“She hears no voice, accepts no correction; In the LORD she has not trusted, to her God she has not drawn near” (Zephaniah 3: 2)
As I reflected on the readings for today, I kept going back to these words and felt like they were speaking my story. I was in the dark for so much of my life because of the fear that I lived in. Not only did I not trust others, I also didn’t trust the Lord. I was afraid that if I let him into my heart he would abandon me. I am sorry that it wasn’t until I was 40 years old that I began to draw near to Him; that it took me so long to see his goodness and to know that he would never betray me or abandon me. But the Lord takes us where we are at and helps us become the person he created us to be in his image.
“You need not be ashamed of all your deeds, your rebellious actions against me” (Zephaniah 3: 11)

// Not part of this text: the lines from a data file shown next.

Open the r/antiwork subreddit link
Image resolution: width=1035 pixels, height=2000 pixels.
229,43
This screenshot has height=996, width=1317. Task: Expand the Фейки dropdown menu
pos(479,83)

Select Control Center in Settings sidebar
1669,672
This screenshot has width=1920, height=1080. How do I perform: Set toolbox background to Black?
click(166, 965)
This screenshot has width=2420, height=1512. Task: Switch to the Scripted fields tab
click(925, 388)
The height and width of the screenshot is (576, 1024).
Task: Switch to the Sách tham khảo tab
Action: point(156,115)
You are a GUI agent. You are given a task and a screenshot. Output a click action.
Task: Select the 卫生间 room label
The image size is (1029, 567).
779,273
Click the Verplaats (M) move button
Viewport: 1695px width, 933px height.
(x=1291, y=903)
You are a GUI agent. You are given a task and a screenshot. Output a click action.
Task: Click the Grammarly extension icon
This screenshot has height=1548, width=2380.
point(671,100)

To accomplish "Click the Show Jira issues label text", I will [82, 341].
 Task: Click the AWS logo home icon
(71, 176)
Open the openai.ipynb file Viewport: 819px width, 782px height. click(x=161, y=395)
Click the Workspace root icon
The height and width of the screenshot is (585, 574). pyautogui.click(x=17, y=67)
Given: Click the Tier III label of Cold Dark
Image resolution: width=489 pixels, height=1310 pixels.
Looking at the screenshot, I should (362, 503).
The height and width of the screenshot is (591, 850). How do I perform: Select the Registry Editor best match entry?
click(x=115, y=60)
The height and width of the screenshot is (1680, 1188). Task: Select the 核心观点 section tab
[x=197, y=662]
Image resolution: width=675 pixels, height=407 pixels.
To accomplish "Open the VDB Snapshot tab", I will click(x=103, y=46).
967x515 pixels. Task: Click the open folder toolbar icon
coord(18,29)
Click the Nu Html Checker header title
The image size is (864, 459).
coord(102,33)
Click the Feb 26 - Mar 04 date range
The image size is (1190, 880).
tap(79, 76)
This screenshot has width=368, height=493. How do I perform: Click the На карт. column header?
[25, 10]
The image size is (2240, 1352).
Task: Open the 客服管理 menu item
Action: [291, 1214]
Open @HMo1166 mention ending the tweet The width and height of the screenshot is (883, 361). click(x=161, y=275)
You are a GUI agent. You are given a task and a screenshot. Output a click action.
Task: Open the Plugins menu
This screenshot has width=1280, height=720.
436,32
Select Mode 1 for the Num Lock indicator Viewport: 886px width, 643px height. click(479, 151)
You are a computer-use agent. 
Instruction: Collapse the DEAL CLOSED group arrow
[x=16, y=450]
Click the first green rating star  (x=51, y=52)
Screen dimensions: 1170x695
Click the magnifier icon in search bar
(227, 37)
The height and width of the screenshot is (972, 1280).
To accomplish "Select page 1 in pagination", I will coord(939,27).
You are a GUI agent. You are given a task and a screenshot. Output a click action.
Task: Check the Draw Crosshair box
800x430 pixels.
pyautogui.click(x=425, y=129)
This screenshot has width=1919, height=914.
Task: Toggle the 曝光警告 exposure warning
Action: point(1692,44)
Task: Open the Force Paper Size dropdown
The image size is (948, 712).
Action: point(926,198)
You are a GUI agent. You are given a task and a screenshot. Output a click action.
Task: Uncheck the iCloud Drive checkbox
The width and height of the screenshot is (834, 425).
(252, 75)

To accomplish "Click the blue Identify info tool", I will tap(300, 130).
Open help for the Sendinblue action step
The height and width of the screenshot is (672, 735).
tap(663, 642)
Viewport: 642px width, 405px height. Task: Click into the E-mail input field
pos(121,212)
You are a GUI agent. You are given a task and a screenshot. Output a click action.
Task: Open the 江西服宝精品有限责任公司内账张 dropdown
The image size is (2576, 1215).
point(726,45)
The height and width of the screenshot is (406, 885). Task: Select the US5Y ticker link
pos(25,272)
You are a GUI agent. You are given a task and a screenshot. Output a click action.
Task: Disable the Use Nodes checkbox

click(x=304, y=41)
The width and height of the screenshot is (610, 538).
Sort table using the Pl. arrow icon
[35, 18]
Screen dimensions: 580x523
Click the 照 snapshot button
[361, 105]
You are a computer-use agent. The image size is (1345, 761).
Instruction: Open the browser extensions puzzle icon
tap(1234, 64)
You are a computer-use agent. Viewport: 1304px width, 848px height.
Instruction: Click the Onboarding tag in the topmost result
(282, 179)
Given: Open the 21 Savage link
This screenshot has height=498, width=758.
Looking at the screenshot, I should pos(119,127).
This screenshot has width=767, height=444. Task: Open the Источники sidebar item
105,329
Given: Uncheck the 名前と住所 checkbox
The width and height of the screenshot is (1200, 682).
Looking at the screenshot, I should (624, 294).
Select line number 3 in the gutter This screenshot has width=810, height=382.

I am so thankful for his mercy. I allowed my shame to prevent me from receiving the graces of the Sacrament of Reconciliation. I stayed away from it for 25 years and even when I began receiving the sacrament again, it still took me a long time to feel sorrow instead of shame for my sins. A friend taught me there is a big difference. I was also rebellious and would not accept correction. I thought my situation was the exception to the rule and that I shouldn’t be held up to the same standard. There are times that I still rebel but they are few and far between. I know there are days when I am like the son in today’s gospel where I say “I will not” to what God is asking me to do but I usually come around. I put aside my pride and ask for the courage and strength to do His will. Fear continues to come between me and our Lord so I find myself praying for courage often.
“The LORD redeems loyal servants; no one is condemned whose refuge is God” (Psalm 34: 23)
There are so many beautiful words and treasures in today’s readings. The Lord loves us so much and he will never condemn those who take refuge in his love and mercy. Out of love for you, Lord, I want to follow your precepts and to be a faithful servant to my King.